Silent Service

Ever since I was a young boy, I remember being surrounded by a few people who made a lasting impression on me. Chief among them were my own Nana (maternal grandfather), and his brothers. Why? Because while they were staunch businessmen who had come from rather modest circumstances in rural Bihar and made it big, in the big city; they never once forgot their roots, their humble beginnings, and their community.

While they amassed great fortunes in trading and liaison with a slew of foreign countries, their hearts and their minds were firmly planted back home. So what did they do? They made time, put in effort, and spent a good deal of their own money to further the cause of those, less fortunate.

You’d be forgiven for thinking this isn’t any glorious achievement in itself. Perhaps you’d be right. There are however a few key differences that made them stand out, back then, and even today. See those were the days when CSR (corporate social responsibility) was neither in vogue, nor mandated. Despite that, they happily gave back to the community. THAT made it special. Second, they never did, and never have until this day, EVER, in the slightest, displayed, advertised or publicized their contributions, monetary or otherwise, to any social cause. And that to me, is the key difference. That’s what makes these men, truly great. That’s what makes them the very embodiment of the word ‘Karma’ as I understand it.
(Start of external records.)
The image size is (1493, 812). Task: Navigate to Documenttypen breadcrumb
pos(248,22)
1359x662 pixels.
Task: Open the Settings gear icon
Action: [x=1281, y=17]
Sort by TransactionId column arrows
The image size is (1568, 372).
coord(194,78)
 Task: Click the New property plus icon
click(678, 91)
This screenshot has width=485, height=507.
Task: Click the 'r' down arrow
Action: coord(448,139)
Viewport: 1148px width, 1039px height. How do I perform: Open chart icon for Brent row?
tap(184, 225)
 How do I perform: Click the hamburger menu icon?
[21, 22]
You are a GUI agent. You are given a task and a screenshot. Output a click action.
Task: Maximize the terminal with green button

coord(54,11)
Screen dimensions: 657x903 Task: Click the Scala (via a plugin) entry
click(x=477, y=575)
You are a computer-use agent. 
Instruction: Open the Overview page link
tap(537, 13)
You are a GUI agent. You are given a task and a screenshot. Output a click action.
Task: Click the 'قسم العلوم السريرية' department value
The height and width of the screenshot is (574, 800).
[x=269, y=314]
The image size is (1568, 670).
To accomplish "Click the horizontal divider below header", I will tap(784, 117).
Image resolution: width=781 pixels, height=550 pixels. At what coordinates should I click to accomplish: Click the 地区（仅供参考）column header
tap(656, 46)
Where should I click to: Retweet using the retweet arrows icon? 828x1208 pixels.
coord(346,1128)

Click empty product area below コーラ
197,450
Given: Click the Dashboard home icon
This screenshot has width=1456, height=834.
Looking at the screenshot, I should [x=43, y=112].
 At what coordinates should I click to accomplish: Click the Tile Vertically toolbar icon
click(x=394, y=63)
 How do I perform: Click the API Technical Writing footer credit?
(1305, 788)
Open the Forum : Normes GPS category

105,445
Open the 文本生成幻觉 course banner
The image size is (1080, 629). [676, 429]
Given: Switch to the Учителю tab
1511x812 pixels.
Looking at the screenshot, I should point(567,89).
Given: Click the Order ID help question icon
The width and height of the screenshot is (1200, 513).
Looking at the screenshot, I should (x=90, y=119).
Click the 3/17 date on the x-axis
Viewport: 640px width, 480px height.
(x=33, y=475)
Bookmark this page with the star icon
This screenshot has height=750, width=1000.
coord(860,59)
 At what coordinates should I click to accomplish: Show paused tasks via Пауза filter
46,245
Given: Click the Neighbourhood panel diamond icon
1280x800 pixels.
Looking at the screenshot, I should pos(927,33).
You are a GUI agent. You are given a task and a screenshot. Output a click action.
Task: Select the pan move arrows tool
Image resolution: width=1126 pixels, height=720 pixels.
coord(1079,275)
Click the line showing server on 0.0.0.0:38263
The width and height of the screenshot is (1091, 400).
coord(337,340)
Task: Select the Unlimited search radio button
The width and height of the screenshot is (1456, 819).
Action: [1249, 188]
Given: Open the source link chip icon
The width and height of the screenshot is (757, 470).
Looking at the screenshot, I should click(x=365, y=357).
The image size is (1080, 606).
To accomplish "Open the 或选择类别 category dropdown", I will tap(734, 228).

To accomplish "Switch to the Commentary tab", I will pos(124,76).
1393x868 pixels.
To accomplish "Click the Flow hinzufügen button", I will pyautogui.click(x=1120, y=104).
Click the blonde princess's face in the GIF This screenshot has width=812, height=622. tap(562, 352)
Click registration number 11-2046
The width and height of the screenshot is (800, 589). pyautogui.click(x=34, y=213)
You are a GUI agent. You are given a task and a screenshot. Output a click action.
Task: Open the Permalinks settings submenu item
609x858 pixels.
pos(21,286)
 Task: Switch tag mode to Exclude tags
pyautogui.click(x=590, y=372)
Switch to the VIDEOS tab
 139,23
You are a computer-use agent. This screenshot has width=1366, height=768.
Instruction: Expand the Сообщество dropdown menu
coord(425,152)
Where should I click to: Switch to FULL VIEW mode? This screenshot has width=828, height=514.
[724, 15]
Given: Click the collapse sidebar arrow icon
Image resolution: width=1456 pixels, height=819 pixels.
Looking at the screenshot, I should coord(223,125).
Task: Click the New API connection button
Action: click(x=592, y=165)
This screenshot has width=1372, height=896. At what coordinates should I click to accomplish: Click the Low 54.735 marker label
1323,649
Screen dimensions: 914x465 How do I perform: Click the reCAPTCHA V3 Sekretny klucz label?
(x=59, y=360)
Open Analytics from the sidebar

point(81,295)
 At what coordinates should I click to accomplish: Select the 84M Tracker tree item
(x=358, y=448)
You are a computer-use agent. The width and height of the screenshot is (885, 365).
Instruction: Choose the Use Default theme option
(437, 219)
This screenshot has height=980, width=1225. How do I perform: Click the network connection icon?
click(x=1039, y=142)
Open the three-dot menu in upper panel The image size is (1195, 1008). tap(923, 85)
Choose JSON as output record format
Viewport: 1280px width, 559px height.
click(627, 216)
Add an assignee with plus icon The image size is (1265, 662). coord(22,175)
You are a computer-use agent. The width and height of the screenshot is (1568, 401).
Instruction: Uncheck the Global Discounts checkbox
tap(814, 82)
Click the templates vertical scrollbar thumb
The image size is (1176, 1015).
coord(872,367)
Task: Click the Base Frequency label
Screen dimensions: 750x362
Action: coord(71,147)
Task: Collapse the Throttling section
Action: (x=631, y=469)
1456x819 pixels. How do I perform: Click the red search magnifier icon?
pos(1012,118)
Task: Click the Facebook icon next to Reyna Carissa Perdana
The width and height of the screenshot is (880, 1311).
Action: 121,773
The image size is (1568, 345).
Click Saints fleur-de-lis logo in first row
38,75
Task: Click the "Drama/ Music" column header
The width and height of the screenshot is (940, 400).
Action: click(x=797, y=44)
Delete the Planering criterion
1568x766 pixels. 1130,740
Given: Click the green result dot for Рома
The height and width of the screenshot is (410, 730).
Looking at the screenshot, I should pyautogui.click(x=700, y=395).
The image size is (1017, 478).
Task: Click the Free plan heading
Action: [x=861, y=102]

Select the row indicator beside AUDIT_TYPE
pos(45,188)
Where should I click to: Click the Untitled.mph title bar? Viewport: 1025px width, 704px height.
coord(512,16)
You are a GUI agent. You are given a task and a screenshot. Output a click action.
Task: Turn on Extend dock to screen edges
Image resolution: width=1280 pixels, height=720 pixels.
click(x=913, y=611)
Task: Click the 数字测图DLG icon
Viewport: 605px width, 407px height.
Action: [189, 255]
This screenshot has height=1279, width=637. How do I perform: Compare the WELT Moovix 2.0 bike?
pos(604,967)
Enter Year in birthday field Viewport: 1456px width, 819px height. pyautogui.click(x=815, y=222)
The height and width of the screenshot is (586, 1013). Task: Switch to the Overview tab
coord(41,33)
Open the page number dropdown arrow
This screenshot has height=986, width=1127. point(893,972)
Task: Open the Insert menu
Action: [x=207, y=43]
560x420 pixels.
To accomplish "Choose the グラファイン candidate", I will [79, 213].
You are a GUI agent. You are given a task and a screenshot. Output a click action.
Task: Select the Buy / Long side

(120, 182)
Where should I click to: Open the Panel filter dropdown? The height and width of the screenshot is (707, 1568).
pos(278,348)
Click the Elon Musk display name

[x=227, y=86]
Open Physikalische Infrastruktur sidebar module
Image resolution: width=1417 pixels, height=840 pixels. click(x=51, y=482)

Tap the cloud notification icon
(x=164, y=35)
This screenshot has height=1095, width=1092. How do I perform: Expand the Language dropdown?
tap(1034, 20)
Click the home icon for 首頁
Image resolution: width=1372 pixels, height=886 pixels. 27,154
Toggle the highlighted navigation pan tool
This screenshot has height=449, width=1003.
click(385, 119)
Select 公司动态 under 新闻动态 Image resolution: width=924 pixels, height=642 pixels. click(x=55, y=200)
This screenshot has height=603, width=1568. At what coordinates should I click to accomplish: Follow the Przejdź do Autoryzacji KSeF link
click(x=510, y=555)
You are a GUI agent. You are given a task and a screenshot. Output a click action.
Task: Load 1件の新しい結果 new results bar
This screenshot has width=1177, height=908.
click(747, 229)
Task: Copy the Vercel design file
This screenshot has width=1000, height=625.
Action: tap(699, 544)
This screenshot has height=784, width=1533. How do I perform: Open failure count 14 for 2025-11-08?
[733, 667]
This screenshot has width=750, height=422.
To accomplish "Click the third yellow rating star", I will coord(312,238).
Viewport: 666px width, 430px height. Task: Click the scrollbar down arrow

Today we seem to be inundated with stories across the media and on various platforms of the charitable accomplishments of individuals and organizations. That’s all well and good. But isn’t the point and true meaning of social service, service (and not publicity)?

My Nana runs an absolutely free Hostel in the middle of Calcutta where scores of young students from his village back in Bihar, for over half a century, have come, lived, eaten, studied, all for free, and gone on to make wonderful lives for themselves. And NOBODY even knows this place exists! Likewise, his brothers have sponsored able, meritorious students to various institutions the world over, including paying their entire Ivy League Tuition, and again, not a peep out of these greatly generous men.

Benevolence to me then has always meant service with humility, subtlety, and a certain amount of restraint. Else, it dilutes the essence of true giving. It becomes a hedonistic, self-centered endeavor. Service ought to be silent. Service speaks for itself!